Suppose S is empty when n 1 emits s . All items emitted by n 1 prior to s either have been consumed by n 2 or are present on Q . The protocol assigns s an amount of credit equal to the size of Q . This amount is then added to n 2 's current credit counter, which was previously 0. Finally, n 2 consumes s precisely when its current credit counter returns to 0, which happens once n 2 consumes the items that were present on Q when s was emitted.
Now suppose s is emitted when S is not empty. s receives a number of credits equal to the number of items added to Q since the prior signal s ′ . We know inductively that n 2 consumes s ′ precisely when all data items emitted prior to s ′ have been consumed. At this point, the only items on Q must be those emitted after s ′ but before s , and n 2 's current credit counter is 0 since it just consumed a signal. Conclude that n 2 will transfer the credit in s to its current credit counter and will then consume exactly those data items emitted after s ′ but before s before it consumes s itself.
## 7.2 Proof of Lemma 2
Proof. Our proof of deadlock-freedom relies on the following two claims.
Claim. A node cannot have a current credit counter > 0 without a pending data item.
Proof of claim : Suppose that a node's current credit counter is > 0. The credit in the current counter was transferred from the signal s currently at the head of the signal queue; it cannot remain from prior signals because the node did not even check for s until its current credit counter last became 0. Hence, this credit was assigned to s to cover data items that were enqueued at the time that s was issued. Since not all credit has yet been consumed, at least one of these items is still enqueued.
Claim. If a node n has either pending data or a pending signal, one of the following holds: (1) n can consume a data item; (2) n can consume a signal; (3) n is blocked due to insufficient space in its downstream queues.
Proof of claim : The node either has credit or not.
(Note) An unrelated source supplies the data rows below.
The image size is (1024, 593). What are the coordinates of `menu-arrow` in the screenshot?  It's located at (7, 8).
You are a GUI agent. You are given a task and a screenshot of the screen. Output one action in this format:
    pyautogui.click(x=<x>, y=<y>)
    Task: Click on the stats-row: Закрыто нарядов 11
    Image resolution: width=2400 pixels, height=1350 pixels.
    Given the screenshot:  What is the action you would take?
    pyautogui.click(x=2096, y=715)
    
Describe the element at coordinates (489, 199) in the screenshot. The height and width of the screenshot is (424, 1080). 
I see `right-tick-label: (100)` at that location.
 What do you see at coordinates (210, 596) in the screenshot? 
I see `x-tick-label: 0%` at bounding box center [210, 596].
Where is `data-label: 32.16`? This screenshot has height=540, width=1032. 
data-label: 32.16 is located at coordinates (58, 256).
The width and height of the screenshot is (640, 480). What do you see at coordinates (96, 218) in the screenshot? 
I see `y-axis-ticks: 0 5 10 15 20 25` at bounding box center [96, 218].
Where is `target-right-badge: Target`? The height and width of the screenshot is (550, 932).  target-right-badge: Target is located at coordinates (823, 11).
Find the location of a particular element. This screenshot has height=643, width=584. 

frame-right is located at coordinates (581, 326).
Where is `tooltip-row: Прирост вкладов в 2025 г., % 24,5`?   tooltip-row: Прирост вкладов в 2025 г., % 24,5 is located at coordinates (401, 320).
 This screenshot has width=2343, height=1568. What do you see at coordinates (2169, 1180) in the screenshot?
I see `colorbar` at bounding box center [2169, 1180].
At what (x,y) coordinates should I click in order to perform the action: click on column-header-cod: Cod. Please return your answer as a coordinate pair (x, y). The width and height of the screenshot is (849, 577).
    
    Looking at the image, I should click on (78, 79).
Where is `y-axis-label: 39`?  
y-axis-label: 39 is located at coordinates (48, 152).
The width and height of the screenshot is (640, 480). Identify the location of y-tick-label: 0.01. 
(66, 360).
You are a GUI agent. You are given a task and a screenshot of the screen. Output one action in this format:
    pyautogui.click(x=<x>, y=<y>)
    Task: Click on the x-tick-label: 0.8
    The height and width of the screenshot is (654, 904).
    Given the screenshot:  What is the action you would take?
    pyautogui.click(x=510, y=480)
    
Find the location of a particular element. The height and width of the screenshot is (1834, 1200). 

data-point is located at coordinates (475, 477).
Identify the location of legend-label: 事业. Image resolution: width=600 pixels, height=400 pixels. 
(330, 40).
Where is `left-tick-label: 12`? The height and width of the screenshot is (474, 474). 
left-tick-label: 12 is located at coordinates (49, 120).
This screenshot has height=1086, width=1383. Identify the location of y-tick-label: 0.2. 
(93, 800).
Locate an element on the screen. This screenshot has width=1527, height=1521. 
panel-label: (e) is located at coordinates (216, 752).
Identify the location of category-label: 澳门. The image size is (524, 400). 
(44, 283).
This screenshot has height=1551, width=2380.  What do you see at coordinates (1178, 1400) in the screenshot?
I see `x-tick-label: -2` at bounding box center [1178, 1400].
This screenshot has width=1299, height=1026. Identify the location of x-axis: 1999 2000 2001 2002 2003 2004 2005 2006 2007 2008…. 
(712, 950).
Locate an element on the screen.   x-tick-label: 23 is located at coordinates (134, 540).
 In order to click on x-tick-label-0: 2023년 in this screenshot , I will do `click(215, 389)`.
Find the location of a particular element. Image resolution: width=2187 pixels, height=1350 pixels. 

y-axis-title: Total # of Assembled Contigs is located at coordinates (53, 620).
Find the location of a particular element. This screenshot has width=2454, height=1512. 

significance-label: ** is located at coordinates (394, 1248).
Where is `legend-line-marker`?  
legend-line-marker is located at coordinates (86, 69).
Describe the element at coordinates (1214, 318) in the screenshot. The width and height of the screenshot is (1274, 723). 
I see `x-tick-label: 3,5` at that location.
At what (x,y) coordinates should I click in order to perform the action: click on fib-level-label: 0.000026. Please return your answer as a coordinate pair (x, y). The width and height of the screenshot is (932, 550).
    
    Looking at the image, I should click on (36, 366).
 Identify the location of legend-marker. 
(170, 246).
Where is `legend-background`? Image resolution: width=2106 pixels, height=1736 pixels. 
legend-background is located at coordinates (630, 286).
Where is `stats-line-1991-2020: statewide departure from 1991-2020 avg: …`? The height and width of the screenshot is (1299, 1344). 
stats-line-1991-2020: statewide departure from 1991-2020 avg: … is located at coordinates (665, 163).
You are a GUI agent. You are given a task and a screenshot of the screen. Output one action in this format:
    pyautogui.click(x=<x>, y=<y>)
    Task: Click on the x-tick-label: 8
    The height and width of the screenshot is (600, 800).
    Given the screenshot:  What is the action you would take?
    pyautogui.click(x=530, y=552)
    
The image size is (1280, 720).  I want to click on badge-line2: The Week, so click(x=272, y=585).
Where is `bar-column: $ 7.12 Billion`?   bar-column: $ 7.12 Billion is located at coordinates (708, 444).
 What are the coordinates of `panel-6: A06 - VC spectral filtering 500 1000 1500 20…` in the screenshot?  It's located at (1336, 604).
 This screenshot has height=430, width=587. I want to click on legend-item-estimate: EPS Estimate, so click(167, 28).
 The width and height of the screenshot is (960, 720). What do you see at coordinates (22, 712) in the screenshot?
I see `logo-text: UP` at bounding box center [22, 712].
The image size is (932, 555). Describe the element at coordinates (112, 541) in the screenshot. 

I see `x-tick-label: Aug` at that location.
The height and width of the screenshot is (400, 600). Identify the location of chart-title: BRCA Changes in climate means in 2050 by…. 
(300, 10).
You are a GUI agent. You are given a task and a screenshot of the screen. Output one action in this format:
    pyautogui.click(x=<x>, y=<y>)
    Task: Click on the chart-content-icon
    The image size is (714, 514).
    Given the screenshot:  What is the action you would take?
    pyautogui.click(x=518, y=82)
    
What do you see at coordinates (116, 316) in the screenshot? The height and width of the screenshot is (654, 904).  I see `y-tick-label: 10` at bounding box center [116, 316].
If it has credit, then by the previous claim it has pending data that can be consumed. If it has no credit but has a pending signal, then either the signal can be consumed, or credit can be transferred from the signal; in the latter case, there must again be data corresponding to this credit. If there is no credit and no pending signal, then there must be pending data, which can be consumed without credit in the absence of pending signals. In all cases, the node can consume some input unless its downstream queues lack sufficient space.
We now proceed to prove the original lemma. If any node in the pipeline has pending data or a signal, then let n be the last such node. Either n 's downstream queues are empty (else its successor would have pending data or signals), or n has no successor, i.e., it is the last node in the pipeline, which has unbounded output space and cannot block. Hence, node n is not blocked on its downstream queues and so, by the second claim, can be fired to consume input.
We conclude that the application terminates only when all nodes have exhausted their inputs.